» **Work to complete**
Word for word, return the lines from the start of the entries below through the line that has "Viewport: 842px width, 569px height.".

» **Materials provided**
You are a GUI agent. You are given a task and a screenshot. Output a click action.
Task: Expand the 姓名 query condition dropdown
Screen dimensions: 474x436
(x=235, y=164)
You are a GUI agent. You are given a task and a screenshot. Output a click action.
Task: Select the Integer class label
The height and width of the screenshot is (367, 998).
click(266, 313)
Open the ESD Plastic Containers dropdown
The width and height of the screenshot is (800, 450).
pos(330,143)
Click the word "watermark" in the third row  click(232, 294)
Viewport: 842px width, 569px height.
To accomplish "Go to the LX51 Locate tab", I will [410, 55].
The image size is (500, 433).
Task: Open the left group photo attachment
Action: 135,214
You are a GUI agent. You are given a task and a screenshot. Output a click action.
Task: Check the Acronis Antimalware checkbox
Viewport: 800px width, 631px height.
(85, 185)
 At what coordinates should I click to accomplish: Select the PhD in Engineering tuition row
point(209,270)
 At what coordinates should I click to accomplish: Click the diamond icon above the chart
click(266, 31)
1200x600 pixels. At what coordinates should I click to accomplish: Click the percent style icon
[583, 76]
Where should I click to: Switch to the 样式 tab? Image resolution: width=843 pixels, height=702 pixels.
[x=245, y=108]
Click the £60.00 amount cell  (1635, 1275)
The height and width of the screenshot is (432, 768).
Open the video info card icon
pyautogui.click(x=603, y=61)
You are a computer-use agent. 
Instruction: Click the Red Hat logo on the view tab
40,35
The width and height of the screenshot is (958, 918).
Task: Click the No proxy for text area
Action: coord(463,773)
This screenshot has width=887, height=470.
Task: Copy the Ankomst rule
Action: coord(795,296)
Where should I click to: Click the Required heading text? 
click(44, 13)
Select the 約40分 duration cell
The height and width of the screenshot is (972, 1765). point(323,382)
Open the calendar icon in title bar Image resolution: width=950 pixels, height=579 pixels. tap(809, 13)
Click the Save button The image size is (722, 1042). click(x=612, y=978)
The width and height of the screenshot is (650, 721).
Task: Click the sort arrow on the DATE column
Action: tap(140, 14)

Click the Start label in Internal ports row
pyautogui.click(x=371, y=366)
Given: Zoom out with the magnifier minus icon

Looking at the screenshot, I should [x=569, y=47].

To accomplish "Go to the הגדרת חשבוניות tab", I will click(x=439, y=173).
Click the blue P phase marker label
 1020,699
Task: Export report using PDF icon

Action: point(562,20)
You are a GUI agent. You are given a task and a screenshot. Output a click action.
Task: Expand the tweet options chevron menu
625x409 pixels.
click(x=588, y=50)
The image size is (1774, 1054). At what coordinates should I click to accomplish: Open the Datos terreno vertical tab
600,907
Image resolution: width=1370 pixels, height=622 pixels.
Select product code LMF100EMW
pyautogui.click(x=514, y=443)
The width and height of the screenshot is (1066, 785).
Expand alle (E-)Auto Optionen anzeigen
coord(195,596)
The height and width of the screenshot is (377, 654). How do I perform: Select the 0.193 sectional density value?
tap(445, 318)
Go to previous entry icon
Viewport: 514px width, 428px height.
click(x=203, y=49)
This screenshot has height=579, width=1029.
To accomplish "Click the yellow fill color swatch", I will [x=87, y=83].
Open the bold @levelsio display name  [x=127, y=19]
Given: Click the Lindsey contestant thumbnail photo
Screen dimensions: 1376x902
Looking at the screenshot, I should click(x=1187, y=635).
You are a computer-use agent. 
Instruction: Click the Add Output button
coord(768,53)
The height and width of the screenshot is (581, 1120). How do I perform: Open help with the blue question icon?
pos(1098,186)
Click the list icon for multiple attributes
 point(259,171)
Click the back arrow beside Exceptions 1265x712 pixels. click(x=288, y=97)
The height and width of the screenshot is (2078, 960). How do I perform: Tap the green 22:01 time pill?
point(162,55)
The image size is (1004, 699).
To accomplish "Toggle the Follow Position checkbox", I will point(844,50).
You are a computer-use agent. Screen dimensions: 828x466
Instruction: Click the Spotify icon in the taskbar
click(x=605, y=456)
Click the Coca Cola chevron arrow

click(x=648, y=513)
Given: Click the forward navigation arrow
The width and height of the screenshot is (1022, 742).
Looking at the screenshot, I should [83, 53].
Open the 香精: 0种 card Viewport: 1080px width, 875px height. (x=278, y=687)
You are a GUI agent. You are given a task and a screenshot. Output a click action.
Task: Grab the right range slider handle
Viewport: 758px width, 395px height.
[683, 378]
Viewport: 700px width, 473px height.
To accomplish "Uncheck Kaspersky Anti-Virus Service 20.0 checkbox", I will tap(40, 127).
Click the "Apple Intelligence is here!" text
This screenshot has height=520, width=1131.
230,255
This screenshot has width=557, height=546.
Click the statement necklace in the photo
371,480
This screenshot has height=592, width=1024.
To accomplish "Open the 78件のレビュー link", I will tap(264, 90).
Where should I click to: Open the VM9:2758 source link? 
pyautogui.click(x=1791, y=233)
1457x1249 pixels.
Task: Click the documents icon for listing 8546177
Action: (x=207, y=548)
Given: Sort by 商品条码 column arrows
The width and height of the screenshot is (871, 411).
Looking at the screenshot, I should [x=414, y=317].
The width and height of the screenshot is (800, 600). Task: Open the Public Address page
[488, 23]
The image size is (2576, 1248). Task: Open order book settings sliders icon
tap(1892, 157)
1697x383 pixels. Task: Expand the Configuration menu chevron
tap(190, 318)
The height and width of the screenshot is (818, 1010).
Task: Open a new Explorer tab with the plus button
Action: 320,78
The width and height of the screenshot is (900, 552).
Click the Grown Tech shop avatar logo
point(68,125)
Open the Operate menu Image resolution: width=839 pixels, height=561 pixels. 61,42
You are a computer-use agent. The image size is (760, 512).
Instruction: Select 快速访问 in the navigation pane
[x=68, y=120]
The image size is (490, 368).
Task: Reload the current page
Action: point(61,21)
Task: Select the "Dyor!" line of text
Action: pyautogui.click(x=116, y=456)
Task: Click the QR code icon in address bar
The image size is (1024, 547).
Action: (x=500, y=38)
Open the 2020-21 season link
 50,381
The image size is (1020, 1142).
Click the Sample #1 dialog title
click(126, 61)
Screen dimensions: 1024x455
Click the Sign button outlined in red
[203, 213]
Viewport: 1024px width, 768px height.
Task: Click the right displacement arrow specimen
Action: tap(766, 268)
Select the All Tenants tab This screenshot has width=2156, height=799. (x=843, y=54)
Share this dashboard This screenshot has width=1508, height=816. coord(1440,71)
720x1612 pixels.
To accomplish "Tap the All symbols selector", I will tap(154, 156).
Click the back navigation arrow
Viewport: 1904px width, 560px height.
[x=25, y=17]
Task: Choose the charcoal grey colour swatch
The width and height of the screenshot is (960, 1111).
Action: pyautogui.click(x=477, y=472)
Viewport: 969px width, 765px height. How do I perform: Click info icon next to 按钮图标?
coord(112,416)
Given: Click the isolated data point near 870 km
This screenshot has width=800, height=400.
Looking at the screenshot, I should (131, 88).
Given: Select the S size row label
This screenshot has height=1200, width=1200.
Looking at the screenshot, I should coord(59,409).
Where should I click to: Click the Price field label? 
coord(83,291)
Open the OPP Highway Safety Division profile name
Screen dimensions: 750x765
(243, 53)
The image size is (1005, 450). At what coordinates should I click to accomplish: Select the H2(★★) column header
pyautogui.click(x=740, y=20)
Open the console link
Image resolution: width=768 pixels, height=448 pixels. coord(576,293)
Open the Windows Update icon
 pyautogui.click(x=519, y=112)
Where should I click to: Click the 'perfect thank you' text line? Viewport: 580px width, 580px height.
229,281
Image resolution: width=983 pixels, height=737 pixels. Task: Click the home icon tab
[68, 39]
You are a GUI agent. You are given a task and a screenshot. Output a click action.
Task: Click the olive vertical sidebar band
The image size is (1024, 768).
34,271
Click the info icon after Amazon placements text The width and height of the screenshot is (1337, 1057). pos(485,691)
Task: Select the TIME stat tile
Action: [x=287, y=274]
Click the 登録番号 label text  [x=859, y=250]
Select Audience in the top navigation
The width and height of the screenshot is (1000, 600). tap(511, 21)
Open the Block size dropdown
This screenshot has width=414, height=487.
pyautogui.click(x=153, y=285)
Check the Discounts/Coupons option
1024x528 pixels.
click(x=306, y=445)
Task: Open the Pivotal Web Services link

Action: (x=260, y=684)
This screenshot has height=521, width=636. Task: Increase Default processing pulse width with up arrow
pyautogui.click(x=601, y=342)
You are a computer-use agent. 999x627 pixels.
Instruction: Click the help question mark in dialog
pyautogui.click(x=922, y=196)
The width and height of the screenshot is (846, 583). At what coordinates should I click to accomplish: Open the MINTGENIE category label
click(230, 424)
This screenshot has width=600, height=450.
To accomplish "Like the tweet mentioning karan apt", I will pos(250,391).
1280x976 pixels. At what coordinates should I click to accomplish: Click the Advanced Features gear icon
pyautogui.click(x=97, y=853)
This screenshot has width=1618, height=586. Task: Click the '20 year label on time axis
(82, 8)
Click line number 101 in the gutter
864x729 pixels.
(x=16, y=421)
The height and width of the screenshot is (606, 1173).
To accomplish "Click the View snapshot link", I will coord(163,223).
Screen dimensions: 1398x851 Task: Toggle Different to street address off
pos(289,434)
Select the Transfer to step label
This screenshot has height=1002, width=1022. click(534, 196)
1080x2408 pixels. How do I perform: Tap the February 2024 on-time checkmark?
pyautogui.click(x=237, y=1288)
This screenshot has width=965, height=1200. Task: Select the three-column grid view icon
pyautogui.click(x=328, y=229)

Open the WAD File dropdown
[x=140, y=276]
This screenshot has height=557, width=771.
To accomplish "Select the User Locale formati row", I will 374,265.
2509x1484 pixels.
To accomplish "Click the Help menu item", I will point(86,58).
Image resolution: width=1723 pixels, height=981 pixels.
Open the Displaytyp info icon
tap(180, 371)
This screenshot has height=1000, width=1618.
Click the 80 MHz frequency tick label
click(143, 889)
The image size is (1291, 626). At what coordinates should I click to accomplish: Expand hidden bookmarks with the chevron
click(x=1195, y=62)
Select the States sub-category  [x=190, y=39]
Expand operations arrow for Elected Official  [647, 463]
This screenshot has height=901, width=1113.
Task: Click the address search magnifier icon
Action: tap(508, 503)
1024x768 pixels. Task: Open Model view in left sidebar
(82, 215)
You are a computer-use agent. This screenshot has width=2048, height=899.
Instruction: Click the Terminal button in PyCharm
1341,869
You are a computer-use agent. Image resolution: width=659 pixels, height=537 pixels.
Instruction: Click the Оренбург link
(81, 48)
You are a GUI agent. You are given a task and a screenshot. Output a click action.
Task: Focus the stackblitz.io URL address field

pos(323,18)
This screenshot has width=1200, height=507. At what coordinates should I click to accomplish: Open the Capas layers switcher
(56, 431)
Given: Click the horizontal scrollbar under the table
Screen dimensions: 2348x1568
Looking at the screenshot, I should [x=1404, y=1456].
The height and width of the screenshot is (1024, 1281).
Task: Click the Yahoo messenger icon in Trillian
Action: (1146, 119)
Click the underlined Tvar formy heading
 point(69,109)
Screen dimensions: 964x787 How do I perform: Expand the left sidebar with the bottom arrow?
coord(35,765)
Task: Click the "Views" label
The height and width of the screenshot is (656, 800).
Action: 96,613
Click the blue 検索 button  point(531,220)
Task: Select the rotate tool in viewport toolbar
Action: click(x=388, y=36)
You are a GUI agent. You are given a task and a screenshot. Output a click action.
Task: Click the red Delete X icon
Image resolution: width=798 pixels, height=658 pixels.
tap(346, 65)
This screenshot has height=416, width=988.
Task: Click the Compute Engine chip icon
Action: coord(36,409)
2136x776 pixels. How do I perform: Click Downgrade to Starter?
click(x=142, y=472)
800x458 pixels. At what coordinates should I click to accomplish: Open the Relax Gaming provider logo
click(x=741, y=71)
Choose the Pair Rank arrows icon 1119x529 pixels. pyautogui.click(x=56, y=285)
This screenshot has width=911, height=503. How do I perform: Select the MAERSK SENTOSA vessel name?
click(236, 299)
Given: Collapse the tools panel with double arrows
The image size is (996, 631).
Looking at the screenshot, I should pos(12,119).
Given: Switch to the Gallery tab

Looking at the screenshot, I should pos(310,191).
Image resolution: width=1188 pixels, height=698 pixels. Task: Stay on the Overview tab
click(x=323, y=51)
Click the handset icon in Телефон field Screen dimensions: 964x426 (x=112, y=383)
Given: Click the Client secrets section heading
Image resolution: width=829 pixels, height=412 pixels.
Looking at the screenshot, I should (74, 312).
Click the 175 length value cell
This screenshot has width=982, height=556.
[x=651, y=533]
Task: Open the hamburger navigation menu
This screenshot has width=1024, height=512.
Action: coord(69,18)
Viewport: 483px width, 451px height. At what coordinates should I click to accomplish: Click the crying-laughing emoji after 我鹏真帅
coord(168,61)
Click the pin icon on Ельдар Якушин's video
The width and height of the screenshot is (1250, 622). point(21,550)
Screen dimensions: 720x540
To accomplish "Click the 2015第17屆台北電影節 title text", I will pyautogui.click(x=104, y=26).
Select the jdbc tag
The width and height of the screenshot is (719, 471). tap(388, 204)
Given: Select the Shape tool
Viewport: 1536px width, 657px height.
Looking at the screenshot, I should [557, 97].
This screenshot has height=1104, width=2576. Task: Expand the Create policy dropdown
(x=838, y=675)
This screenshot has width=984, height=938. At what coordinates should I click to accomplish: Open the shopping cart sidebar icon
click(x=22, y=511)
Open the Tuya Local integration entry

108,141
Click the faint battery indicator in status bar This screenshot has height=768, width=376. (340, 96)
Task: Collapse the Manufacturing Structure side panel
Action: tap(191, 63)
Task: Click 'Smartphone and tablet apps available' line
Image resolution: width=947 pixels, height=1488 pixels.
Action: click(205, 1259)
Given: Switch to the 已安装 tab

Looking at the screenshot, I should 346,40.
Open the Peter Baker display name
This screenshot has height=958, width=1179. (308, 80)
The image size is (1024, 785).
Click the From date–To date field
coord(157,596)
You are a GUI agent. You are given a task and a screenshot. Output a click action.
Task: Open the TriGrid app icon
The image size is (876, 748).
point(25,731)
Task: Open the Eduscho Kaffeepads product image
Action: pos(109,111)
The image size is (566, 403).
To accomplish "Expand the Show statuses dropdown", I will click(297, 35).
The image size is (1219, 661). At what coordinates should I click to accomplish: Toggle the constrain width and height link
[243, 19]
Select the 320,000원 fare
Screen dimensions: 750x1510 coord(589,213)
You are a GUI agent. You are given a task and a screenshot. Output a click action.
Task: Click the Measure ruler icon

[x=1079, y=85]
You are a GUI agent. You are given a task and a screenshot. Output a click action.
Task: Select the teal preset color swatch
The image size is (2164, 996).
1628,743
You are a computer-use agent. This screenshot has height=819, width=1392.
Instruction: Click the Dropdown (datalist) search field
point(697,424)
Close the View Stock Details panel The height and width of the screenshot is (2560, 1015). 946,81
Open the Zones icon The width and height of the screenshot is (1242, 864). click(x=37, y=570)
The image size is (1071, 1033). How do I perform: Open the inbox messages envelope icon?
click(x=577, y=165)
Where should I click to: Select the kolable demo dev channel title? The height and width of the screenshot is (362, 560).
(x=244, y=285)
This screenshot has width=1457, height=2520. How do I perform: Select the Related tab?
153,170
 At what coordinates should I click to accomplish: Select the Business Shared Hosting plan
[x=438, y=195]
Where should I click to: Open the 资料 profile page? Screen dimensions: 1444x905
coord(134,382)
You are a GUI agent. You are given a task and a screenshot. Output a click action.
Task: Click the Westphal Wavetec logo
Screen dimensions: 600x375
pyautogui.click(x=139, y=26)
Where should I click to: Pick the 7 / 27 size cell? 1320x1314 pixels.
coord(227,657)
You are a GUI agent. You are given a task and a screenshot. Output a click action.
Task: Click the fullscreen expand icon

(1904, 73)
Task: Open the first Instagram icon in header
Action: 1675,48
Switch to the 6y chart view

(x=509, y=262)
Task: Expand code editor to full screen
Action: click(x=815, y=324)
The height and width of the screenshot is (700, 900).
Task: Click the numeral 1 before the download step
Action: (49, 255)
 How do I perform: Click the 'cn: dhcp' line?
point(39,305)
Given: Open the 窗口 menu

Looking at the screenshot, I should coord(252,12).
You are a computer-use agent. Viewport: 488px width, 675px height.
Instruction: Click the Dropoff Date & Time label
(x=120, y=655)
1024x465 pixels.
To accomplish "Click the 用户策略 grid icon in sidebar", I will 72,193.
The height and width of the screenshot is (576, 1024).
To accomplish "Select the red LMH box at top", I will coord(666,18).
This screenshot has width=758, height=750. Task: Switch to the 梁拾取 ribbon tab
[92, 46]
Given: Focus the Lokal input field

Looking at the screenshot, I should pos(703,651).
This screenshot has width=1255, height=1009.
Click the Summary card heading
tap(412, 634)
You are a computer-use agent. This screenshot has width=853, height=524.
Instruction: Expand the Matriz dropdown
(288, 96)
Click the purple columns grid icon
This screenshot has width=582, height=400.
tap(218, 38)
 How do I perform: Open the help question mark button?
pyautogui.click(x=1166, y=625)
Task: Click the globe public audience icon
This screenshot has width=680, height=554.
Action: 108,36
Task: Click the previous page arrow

» **Solution to this exercise**
You are a GUI agent. You are given a task and a screenshot. Output a click action.
Task: Expand the 姓名 query condition dropdown
Screen dimensions: 474x436
(x=235, y=164)
You are a GUI agent. You are given a task and a screenshot. Output a click action.
Task: Select the Integer class label
The height and width of the screenshot is (367, 998).
click(266, 313)
Open the ESD Plastic Containers dropdown
The width and height of the screenshot is (800, 450).
pos(330,143)
Click the word "watermark" in the third row  click(232, 294)
Viewport: 842px width, 569px height.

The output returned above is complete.